* [Study material]:
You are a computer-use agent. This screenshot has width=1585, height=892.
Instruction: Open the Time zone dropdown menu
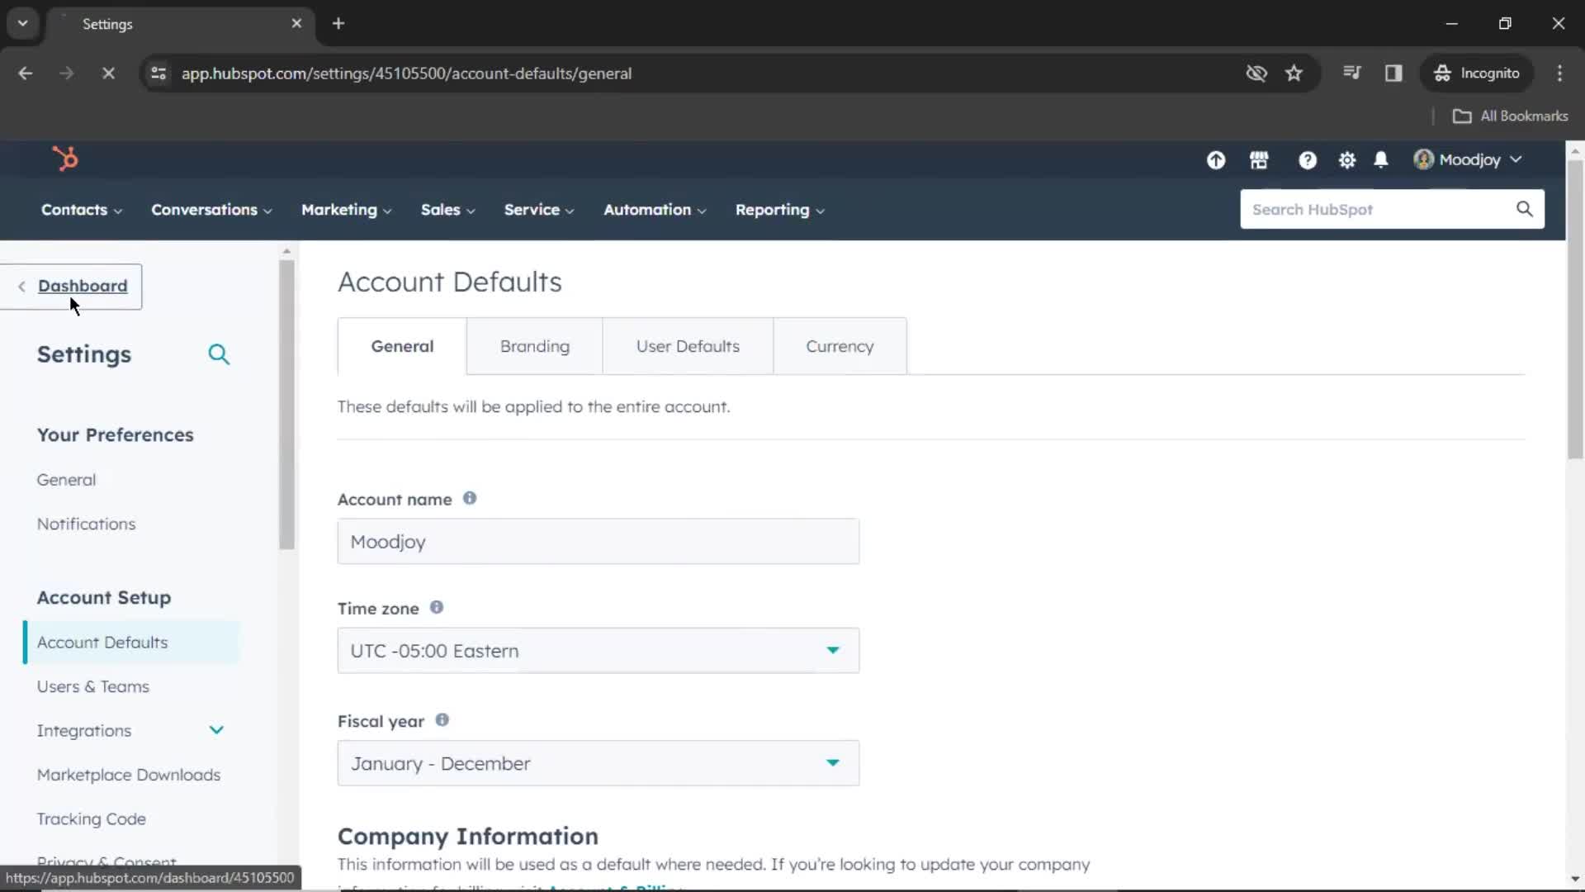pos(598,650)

---

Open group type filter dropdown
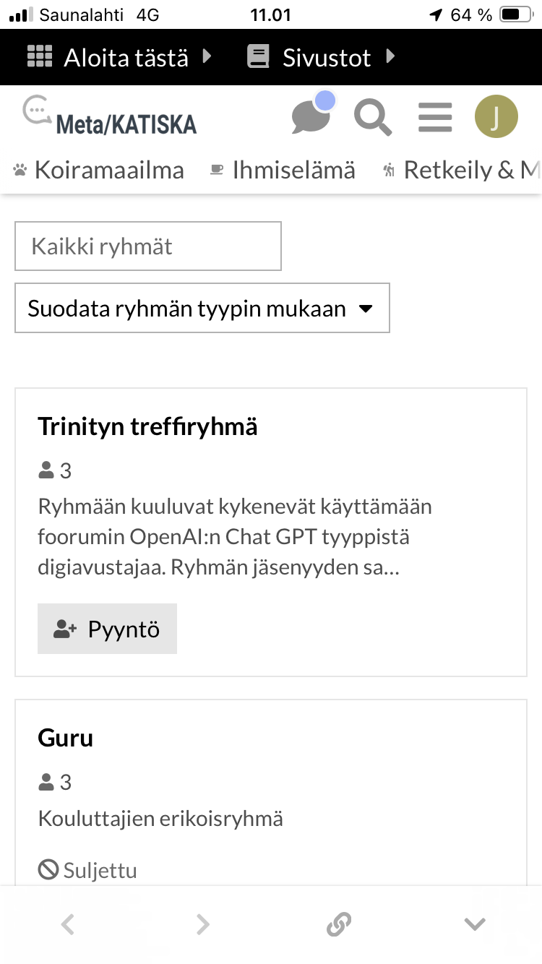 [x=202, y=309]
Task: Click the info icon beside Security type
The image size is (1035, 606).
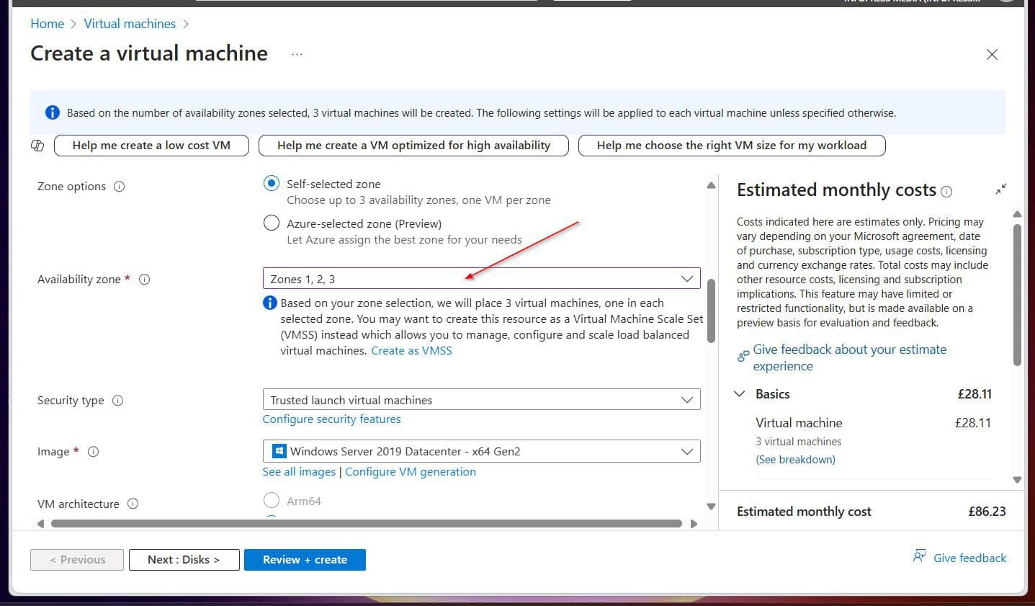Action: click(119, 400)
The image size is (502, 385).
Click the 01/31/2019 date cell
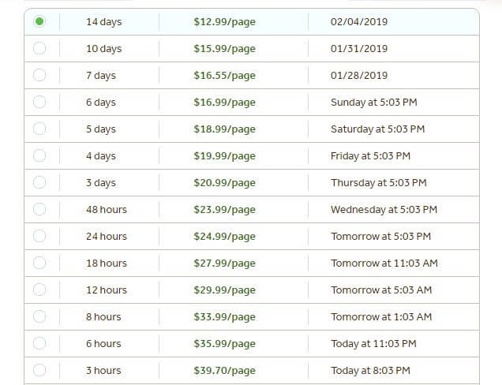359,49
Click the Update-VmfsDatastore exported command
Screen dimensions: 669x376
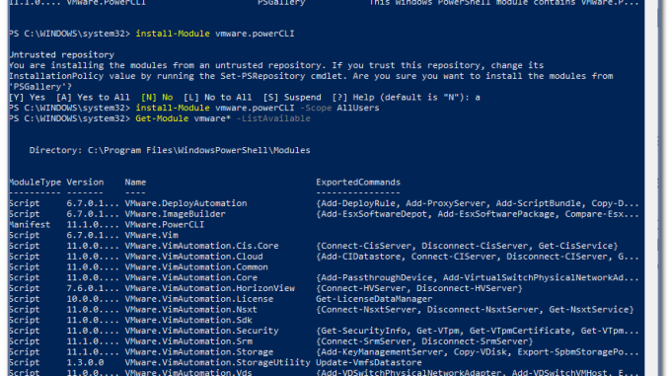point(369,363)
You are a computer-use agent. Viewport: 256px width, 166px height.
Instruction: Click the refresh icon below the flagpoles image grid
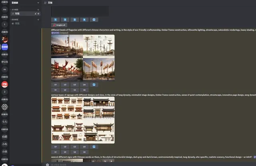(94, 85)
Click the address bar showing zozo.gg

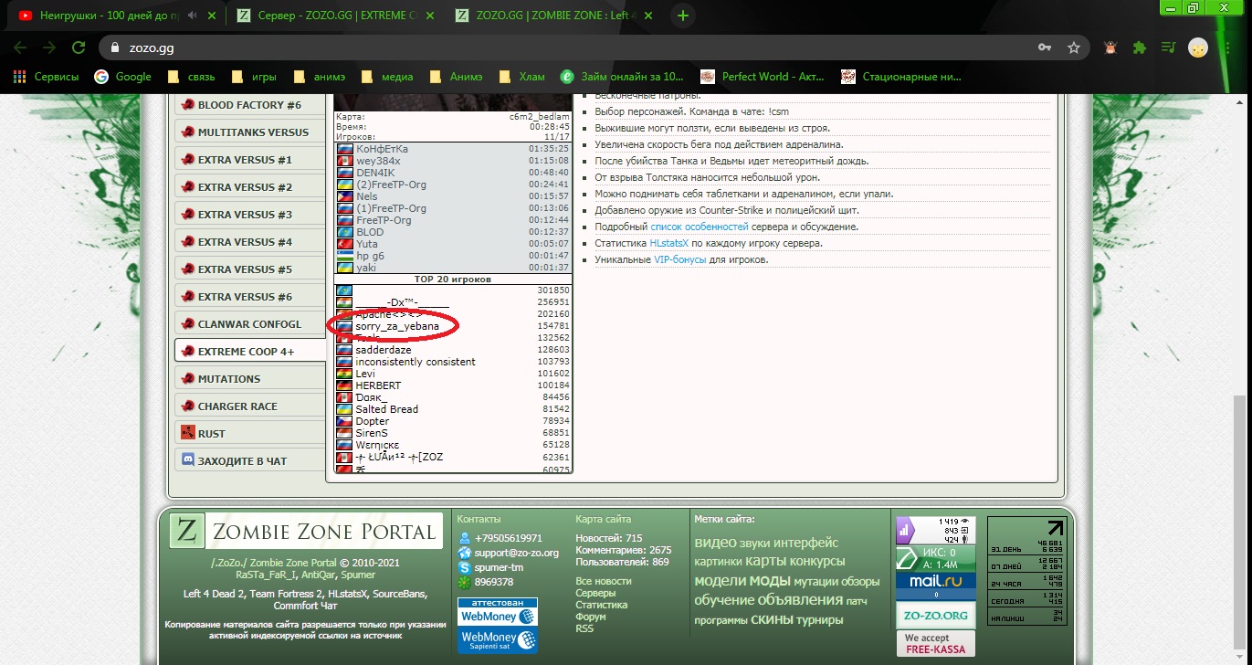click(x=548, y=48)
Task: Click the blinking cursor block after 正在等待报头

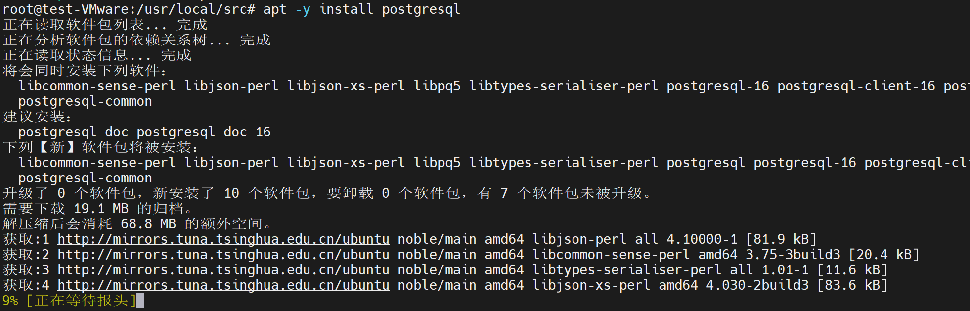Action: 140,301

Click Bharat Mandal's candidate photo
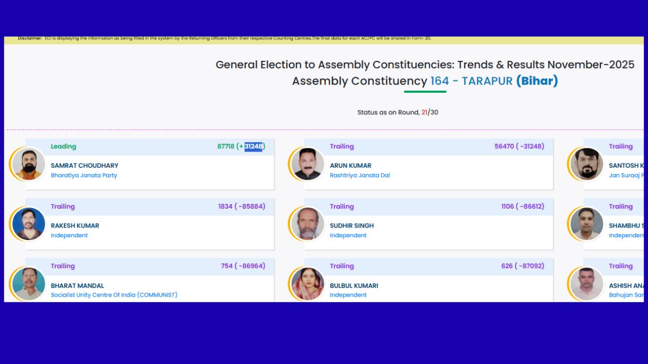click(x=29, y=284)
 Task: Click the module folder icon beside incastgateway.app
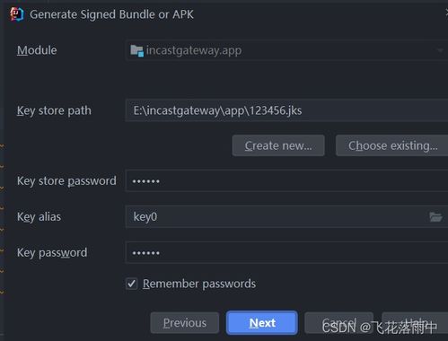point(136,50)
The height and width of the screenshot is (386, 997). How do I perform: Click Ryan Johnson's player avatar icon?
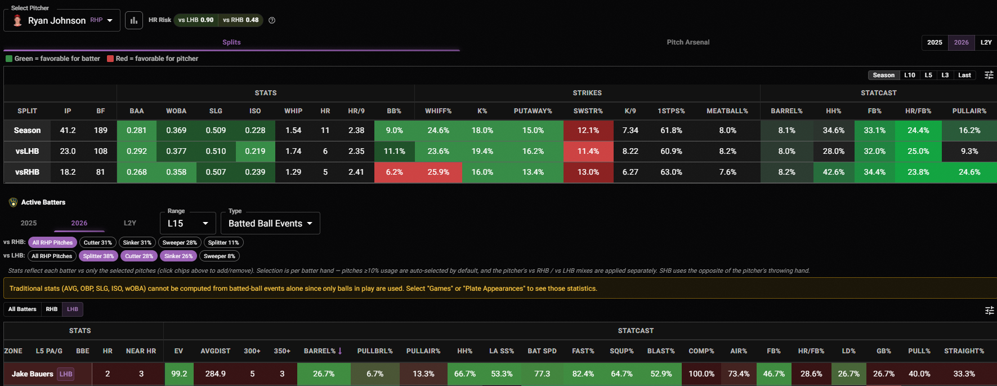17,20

* [What you have to do]: Only lines with the string "agent" belong in the answer; copy each of them from the listing.

* [Exercise response]:
You are a computer-use agent. This screenshot has width=1585, height=892.
You are a computer-use agent. Viewport: 256px width, 166px height.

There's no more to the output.